Second Language Learning Theories
Author :
Publisher : Routledge
Total Pages : 398
Release :
ISBN-10 : 9781444163117
ISBN-13 : 1444163116
Rating : 4/5 (17 Downloads)

Book Synopsis Second Language Learning Theories by : Rosamond Mitchell

Download or read book Second Language Learning Theories written by Rosamond Mitchell and published by Routledge. This book was released on 2013-08-21 with total page 398 pages. Available in PDF, EPUB and Kindle. Book excerpt: Second Language Learning Theories is a clear and concise overview of the field of second language acquisition (SLA) theories. Written by a team of leading academics working in different SLA specialisms, this book provides expert analysis of the main theories from multiple perspectives to offer a broad and balanced introduction to the topic. The book covers all the main theoretical perspectives currently active in the SLA field and sets them in a broader perspective per chapter, e.g. linguistic, cognitive or sociolinguistic. Each chapter examines how various theories view language, the learner, and the acquisition process. Summaries of key studies and examples of data relating to a variety of languages illustrate the different theoretical perspectives. Each chapter concludes with an evaluative summary of the theories discussed. This third edition has been thoroughly updated to reflect the very latest research in the field of SLA. Key features include: a fully re-worked chapter on cognitive models of language and language learning a new chapter on information processing, including the roles of different types of memory and knowledge in language learning the addition of a glossary of key linguistic terms to help the non-specialist a new timeline of second language learning theory development This third edition takes account of the significant developments that have taken place in the field in recent years. Highly active domains in which theoretical and methodological advances have been made are treated in more depth to ensure that this new edition of Second Language Learning Theories remains as fresh and relevant as ever.
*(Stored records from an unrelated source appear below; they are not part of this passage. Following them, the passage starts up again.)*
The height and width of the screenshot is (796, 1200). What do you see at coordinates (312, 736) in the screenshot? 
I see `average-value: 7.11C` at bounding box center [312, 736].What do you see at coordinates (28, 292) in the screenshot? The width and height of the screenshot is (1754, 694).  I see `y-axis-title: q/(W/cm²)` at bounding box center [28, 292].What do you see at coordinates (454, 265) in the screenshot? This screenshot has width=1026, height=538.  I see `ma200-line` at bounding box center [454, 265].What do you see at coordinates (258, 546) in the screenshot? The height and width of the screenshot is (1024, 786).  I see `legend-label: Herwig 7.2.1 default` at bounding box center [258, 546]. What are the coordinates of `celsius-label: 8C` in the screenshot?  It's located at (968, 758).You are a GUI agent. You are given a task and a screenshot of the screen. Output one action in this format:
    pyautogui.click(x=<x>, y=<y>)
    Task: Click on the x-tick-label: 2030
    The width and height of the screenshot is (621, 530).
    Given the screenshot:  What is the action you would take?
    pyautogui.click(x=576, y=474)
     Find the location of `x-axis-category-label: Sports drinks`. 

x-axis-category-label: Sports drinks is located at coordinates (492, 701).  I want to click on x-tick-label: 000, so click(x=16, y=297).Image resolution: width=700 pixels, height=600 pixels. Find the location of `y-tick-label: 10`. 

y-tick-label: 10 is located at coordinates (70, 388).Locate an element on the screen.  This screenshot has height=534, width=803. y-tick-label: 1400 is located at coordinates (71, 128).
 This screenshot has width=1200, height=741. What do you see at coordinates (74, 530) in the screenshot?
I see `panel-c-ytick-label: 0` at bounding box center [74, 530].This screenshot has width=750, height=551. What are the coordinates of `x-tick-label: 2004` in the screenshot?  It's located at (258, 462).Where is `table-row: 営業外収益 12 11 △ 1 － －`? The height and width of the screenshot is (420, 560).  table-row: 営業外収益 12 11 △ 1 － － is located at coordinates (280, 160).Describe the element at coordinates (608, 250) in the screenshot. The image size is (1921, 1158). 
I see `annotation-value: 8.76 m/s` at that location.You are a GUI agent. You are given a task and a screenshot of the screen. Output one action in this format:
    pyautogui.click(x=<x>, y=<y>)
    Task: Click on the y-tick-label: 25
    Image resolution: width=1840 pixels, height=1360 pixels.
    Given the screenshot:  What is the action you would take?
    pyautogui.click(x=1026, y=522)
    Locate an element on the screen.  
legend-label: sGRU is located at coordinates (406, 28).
Intelligence and Human Abilities

Intelligence and Human Abilities
Author :
Publisher : Routledge
Total Pages : 259
Release :
ISBN-10 : 9781317564416
ISBN-13 : 1317564413
Rating : 4/5 (16 Downloads)

Book Synopsis Intelligence and Human Abilities by : Colin Cooper

Download or read book Intelligence and Human Abilities written by Colin Cooper and published by Routledge. This book was released on 2015-05-08 with total page 259 pages. Available in PDF, EPUB and Kindle. Book excerpt: Choice Recommended Read Psychological research into human intelligence and abilities presents us with a number of difficult questions: Are human abilities explained by a single core intelligence or by multiple intelligences? How should abilities be assessed? With tests unlike the problems which people normally have to solve, or with practical problems closer to those encountered in life, school and work? Do ability tests predict how a person will behave? If so, can they predict whether a person will succeed at school and at work? Intelligence and Human Abilities critically evaluates research evidence from the past 100 years to consider these and other issues. It shows that, despite the apparent contradictions in this research, the evidence in fact supports one coherent model, a fact which has clear implications for researchers, educators and test-users. This clear and engaging text provides an up-to-date evaluation of what the empirical evidence tells us about the number, nature and origins of human abilities. It will be essential reading for students and practitioners of psychology and education, and also for users of ability tests such as applied psychologists and personnel managers.